Now, let's find the height of the image ($h_{i1}$):
$h_{i1} = M_1 * h_o = -4 * 1.20$ cm $= -4.80$ cm.
So, image $I_1$ is 4.80 cm tall, but it's upside down!

**Part (b): Looking at the second lens (and the final image)**

1. **Thinking about $I_1$ as the object for the second lens:**
The image $I_1$ from the first lens now becomes the "object" for the second lens.
* We know $I_1$ is 200.0 cm to the right of the first lens.
* The second lens is 300.0 cm to the right of the first lens.
* So, the distance from $I_1$ to the second lens ($d_{o2}$) is the total distance between lenses minus the distance of $I_1$ from the first lens: $300.0$ cm $- 200.0$ cm $= 100.0$ cm.
* The height of this new "object" ($h_{o2}$) is the height we found for $I_1$, which is -4.80 cm.
* The second lens has a focus strength of 60.0 cm ($f_2 = 60.0$ cm).

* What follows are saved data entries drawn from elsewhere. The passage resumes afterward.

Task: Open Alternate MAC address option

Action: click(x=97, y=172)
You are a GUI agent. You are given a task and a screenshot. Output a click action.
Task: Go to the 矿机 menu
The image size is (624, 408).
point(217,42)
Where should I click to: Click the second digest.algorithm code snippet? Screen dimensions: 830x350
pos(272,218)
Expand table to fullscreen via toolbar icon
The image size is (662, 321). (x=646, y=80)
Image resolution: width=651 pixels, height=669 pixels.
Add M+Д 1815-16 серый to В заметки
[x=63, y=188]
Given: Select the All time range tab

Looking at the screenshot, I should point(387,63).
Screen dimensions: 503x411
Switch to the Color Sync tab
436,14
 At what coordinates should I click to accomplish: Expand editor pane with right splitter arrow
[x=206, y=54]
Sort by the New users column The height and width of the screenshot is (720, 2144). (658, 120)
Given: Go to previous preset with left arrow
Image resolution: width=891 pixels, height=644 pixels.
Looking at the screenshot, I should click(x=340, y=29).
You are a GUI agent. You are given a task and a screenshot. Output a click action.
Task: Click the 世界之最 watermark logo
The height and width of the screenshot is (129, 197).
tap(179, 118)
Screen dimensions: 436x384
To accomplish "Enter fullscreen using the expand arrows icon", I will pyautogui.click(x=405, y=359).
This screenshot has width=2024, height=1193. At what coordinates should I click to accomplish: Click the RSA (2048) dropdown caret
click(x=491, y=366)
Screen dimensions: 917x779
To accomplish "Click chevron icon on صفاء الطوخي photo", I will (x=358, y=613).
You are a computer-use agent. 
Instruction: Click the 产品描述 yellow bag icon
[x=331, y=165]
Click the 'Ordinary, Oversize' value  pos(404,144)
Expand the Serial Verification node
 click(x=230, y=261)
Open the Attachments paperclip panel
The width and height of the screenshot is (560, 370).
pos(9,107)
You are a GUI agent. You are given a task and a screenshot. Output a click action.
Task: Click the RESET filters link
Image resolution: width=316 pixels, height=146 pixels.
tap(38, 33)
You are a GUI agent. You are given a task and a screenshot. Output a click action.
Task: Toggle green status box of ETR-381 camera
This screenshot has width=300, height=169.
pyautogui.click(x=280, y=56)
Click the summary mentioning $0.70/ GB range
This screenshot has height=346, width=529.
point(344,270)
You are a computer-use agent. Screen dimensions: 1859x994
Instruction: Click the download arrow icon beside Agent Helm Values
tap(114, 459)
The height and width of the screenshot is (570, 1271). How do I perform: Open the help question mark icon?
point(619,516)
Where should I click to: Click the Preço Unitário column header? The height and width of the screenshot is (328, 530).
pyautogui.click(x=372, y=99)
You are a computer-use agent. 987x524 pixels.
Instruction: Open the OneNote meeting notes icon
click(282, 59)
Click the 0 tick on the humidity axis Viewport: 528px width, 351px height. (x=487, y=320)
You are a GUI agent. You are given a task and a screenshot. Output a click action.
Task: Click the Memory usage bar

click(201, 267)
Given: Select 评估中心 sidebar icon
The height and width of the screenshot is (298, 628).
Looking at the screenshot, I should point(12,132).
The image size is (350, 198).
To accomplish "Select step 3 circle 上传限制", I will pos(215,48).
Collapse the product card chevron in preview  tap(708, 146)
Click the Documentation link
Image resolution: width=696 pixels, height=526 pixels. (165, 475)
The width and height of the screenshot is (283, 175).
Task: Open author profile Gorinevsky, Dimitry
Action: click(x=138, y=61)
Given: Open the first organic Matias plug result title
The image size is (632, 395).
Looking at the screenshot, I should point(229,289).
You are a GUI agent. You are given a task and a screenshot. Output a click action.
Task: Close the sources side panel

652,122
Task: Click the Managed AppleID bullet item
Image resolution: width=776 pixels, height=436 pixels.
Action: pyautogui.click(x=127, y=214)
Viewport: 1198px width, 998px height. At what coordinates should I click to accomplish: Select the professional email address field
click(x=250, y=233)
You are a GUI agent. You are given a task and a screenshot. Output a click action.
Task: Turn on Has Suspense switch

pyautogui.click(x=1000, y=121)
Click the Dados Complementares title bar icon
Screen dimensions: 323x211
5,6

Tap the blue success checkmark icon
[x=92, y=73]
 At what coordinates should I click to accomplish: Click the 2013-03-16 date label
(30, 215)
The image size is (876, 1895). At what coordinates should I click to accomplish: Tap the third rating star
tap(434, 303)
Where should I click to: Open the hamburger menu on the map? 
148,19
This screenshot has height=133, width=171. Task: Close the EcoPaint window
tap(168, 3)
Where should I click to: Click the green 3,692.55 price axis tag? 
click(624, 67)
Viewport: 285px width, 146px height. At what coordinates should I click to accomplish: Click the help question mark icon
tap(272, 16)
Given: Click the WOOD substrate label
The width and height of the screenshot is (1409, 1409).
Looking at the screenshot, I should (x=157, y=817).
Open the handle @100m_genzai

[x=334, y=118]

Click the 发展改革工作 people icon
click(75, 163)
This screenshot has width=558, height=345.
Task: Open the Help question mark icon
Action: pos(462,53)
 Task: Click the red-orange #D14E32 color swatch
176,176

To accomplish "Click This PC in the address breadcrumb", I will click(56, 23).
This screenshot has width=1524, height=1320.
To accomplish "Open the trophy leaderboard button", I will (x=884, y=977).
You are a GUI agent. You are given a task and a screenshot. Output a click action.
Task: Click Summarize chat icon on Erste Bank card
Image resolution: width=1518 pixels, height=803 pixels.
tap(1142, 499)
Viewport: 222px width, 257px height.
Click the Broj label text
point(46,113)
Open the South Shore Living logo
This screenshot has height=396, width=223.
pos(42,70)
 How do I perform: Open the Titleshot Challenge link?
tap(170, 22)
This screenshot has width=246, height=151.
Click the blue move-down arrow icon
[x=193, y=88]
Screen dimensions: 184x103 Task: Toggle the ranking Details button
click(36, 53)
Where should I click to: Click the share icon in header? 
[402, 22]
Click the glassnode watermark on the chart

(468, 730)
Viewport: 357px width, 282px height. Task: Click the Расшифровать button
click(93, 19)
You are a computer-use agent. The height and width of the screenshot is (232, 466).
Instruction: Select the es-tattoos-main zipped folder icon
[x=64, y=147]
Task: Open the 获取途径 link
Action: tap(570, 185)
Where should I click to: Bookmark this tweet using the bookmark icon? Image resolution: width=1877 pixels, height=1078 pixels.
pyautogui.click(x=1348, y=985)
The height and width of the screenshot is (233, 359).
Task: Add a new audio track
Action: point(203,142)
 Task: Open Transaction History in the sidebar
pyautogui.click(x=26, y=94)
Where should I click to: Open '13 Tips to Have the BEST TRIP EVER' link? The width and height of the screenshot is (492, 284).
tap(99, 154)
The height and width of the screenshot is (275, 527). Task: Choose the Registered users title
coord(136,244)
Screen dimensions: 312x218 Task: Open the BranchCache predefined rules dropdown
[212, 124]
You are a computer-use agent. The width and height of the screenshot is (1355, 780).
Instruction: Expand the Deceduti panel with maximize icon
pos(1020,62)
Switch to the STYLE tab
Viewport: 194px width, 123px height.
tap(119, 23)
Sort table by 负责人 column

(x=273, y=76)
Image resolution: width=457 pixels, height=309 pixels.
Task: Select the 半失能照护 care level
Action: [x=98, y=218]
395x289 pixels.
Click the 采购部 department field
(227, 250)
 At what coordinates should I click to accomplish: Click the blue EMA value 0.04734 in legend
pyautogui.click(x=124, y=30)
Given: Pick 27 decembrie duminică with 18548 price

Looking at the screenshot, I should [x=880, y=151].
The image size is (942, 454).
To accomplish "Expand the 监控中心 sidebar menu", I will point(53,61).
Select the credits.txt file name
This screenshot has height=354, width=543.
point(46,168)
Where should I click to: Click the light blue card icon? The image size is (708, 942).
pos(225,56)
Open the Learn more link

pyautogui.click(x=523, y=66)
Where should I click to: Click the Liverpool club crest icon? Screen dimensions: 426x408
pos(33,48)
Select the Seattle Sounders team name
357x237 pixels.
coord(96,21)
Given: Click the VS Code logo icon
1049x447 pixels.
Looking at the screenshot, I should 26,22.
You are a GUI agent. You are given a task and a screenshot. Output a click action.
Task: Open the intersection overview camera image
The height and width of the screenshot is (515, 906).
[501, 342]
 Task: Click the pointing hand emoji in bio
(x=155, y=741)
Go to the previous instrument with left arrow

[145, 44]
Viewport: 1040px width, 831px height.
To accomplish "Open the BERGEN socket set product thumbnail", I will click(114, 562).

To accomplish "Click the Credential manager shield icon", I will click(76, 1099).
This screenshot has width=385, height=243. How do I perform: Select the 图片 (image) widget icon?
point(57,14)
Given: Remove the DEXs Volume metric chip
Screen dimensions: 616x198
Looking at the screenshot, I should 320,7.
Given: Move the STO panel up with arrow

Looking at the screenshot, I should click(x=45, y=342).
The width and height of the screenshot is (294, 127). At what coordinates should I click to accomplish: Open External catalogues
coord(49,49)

2. **Finding where the final image appears:**
We use the same thin lens formula again, but with the numbers for the second lens:
$1/f_2 = 1/d_{o2} + 1/d_{i2}$
$1/60.0 = 1/100.0 + 1/d_{i2}$
To find $1/d_{i2}$, we subtract $1/100.0$ from $1/60.0$:
$1/d_{i2} = 1/60.0 - 1/100.0$
The common bottom number is 300.
$1/d_{i2} = 5/300 - 3/300 = 2/300 = 1/150$
So, $d_{i2} = 150.0$ cm.
This positive number means the final image is real and is 150.0 cm to the right of the second lens.

3. **Finding how tall the final image is:**
We use the magnification formula one more time for the second lens:
$M_2 = -d_{i2}/d_{o2}$
$M_2 = -150.0 / 100.0 = -1.5$
This magnification means the image is 1.5 times bigger than its "object" ($I_1$), and it flips it again! Since $I_1$ was already upside down, flipping it again makes it right-side up compared to the original ant!
Now, let's find the height of the final image ($h_{i2}$):
$h_{i2} = M_2 * h_{o2} = -1.5 * (-4.80)$ cm $= 7.20$ cm.
The positive height means the final image is 7.20 cm tall and is upright relative to our original little ant!